Joseph Silk
2011 Balzan Prize for The Early Universe (From the Planck Time to the First Galaxies)

For his pioneering work on the early evolution of the Universe, studying the effects of various physical processes and phenomena such as dark matter and space curvature on the fluctuations of the Cosmic Microwave Background and the formation of galaxies of different types.

Joseph Silk was born in London, England, studied at the University of Cambridge and Harvard University, and worked for three decades at the University of California, Berkeley. He is Professor of Physics at the Institut d’Astrophysique, Université Pierre et Marie Curie, Paris, Homewood Professor in the Department of Physics and Astronomy, Johns Hopkins University, Baltimore, and Senior Fellow in the Beecroft Institute of Particle Astrophysics and Cosmology, Department of Physics, University of Oxford. From 1999 to September 2011 he was Savilian Professor of Astronomy at the University of Oxford. Joseph Silk has done important early work on inhomogeneities in the cosmic microwave background and how they are influenced by density fluctuations in the matter of the early universe, in particular by a damping effect that bears his name. These were decisive contributions that helped transform cosmology into a high-precision science.
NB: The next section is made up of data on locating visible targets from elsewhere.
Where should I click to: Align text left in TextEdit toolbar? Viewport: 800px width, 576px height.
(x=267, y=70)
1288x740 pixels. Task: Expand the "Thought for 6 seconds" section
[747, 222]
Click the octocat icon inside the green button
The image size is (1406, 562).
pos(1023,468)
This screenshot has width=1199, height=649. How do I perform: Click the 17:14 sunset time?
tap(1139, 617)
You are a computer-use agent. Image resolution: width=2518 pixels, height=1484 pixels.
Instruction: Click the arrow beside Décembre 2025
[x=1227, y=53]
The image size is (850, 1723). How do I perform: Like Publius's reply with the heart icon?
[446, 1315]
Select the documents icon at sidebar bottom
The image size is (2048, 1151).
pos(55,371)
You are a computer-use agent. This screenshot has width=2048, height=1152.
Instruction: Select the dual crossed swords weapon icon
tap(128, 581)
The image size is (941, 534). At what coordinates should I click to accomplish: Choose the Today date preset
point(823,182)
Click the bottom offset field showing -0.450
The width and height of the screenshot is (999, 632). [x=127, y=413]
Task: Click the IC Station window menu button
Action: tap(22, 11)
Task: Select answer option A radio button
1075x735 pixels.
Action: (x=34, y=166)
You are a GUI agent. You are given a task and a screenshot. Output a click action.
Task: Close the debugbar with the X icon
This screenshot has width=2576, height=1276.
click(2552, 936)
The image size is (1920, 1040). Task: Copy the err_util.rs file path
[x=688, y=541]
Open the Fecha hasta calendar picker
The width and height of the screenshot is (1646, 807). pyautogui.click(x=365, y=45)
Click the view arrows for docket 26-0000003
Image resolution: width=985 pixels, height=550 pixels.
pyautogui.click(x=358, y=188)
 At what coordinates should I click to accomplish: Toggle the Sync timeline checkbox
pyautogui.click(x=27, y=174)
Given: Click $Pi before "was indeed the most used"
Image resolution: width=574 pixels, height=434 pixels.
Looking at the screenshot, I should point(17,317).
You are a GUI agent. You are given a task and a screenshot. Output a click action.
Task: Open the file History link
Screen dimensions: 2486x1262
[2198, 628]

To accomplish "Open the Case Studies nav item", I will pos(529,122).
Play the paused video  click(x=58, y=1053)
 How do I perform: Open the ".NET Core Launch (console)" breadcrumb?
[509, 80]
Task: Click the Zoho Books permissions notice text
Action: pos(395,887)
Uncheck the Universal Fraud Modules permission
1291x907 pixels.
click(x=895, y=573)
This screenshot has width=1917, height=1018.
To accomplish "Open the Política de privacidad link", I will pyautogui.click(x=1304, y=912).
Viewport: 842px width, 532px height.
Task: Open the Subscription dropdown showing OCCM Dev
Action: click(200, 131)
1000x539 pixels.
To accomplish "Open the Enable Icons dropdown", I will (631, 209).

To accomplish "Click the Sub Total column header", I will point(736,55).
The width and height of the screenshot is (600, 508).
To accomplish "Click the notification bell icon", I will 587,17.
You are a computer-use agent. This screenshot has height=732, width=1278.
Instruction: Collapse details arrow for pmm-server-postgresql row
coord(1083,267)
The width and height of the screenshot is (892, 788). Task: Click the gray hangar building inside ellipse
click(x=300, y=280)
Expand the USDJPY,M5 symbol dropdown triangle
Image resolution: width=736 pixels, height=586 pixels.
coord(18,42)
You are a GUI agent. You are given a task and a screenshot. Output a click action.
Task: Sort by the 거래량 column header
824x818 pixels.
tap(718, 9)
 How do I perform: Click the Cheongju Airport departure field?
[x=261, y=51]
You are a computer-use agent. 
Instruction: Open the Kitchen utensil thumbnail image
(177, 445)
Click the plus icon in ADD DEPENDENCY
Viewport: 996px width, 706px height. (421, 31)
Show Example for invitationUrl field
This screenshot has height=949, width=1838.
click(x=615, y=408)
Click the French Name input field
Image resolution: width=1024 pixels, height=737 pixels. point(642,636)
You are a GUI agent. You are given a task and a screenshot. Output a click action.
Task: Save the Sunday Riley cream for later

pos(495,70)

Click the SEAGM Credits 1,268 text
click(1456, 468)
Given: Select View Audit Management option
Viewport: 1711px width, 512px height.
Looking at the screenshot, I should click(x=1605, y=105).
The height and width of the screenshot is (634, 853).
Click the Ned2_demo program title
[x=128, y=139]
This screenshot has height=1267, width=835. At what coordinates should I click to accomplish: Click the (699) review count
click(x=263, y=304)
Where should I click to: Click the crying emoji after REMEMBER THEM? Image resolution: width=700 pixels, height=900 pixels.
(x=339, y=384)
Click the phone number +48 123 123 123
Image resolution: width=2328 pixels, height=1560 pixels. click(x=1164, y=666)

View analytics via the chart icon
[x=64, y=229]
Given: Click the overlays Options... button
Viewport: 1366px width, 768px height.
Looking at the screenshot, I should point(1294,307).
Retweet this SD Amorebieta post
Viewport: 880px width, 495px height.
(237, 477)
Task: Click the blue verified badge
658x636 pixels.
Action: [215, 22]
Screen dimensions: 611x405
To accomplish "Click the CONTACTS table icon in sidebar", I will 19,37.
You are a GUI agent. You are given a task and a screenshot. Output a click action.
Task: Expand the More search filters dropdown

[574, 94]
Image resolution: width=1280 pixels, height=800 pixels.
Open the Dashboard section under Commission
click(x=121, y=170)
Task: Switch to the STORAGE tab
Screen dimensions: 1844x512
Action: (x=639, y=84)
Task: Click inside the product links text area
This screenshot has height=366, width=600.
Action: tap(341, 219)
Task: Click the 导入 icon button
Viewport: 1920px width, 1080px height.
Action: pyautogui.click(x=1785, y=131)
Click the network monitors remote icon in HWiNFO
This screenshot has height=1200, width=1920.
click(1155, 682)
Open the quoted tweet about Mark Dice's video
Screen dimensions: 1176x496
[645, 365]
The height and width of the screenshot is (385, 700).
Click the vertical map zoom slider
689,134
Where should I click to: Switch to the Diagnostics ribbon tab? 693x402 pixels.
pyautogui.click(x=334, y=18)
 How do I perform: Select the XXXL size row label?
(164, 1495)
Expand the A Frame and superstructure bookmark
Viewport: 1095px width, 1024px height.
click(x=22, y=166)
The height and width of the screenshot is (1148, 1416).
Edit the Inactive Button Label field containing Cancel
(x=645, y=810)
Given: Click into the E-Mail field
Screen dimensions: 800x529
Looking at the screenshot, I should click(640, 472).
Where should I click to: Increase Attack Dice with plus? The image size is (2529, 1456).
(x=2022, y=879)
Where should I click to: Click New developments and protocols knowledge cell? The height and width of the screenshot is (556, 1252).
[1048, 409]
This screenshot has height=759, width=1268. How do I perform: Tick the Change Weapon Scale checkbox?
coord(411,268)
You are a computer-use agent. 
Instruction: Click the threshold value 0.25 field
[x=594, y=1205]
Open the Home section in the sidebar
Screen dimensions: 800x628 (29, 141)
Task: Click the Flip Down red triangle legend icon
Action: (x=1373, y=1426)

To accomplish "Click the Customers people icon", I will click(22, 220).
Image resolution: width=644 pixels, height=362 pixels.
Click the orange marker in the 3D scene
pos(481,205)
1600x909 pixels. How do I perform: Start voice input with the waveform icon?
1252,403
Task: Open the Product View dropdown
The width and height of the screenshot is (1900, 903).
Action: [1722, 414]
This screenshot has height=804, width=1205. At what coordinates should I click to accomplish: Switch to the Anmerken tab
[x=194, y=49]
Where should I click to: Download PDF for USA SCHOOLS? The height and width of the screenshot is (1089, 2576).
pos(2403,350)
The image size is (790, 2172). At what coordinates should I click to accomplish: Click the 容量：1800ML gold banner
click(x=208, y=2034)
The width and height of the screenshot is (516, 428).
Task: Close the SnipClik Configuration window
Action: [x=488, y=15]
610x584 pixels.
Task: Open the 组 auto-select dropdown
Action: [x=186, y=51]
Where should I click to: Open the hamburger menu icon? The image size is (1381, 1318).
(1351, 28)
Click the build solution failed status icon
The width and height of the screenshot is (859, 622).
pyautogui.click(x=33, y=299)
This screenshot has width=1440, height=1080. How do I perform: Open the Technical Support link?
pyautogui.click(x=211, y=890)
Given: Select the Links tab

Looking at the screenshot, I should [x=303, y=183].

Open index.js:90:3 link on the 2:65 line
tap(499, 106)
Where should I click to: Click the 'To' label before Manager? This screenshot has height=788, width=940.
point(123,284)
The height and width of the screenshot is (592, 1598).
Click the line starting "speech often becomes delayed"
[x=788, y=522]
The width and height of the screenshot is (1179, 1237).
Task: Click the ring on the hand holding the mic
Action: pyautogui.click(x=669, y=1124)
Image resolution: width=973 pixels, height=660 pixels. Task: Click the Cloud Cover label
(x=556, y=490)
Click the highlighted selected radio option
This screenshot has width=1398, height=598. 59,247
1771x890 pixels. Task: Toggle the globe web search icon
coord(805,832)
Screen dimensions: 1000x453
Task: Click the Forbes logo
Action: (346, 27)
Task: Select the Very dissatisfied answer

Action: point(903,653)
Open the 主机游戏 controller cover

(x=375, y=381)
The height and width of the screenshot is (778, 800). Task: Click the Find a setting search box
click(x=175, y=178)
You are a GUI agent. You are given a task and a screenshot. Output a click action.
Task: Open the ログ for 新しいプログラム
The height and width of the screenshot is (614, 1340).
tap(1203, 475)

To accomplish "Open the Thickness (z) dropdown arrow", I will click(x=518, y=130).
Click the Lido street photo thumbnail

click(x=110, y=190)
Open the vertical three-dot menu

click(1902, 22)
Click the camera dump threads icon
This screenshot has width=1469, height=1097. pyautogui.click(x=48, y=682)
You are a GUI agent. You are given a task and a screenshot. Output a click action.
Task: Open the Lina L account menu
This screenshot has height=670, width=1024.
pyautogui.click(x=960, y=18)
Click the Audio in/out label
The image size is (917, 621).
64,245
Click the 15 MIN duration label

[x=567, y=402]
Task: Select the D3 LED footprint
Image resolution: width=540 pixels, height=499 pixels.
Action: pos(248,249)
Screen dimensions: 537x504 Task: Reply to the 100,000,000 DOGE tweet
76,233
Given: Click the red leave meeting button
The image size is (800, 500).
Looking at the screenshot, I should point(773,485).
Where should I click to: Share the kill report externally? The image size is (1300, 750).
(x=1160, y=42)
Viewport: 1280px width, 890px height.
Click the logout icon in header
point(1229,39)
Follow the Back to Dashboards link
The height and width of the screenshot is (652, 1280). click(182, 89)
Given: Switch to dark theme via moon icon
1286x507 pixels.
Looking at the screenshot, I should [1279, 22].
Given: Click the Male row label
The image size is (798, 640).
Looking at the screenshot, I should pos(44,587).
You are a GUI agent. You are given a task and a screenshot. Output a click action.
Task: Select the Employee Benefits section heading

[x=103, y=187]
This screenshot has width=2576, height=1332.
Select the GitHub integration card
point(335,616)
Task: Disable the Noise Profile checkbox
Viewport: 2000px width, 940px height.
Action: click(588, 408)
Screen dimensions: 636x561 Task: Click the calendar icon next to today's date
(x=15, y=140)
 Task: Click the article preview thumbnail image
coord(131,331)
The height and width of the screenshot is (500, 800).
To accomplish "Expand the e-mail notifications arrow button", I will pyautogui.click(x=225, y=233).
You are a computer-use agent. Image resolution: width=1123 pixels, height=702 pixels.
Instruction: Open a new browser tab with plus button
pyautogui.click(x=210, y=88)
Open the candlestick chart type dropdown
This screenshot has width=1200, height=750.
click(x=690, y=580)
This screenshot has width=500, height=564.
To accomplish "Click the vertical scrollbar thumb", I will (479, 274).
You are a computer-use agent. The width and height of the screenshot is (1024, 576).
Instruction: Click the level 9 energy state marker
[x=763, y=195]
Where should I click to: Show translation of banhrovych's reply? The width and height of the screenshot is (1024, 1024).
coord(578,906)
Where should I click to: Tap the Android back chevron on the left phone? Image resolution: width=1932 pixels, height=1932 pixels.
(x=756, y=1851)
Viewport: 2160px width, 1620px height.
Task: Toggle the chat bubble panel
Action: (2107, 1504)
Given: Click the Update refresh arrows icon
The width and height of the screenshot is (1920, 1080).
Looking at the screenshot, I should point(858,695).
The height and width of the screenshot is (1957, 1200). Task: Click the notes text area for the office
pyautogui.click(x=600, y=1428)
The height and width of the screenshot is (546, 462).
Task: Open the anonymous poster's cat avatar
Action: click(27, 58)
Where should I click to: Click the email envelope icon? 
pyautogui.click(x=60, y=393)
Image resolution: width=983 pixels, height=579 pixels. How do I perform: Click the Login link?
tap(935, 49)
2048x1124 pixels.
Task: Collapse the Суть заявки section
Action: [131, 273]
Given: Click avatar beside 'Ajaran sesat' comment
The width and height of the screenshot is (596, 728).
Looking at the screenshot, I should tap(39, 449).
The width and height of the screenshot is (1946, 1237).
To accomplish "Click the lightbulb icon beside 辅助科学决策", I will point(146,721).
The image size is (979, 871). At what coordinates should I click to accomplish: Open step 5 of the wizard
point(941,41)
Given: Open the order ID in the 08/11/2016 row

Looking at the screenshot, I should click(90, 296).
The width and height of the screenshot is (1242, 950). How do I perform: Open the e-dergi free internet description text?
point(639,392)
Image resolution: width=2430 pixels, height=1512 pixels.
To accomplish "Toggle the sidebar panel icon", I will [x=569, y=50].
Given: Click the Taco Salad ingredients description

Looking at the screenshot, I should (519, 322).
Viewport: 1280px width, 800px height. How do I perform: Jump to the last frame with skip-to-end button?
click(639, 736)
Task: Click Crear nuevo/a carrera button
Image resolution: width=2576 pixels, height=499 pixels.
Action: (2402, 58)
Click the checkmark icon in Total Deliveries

Joseph Silk has also made pioneering advances in understanding the nature of dark matter, and explored novel indirect methods for its detection. The latter have inspired very large experiments with new types of telescopes.
His studies of galaxy formation and his work on the dynamics of mass loss and the feedback mechanisms from star formation and evolution have formed a very significant basis for subsequent work in this important field.
Joseph Silk is also renowned as an excellent lecturer and writer of popular books.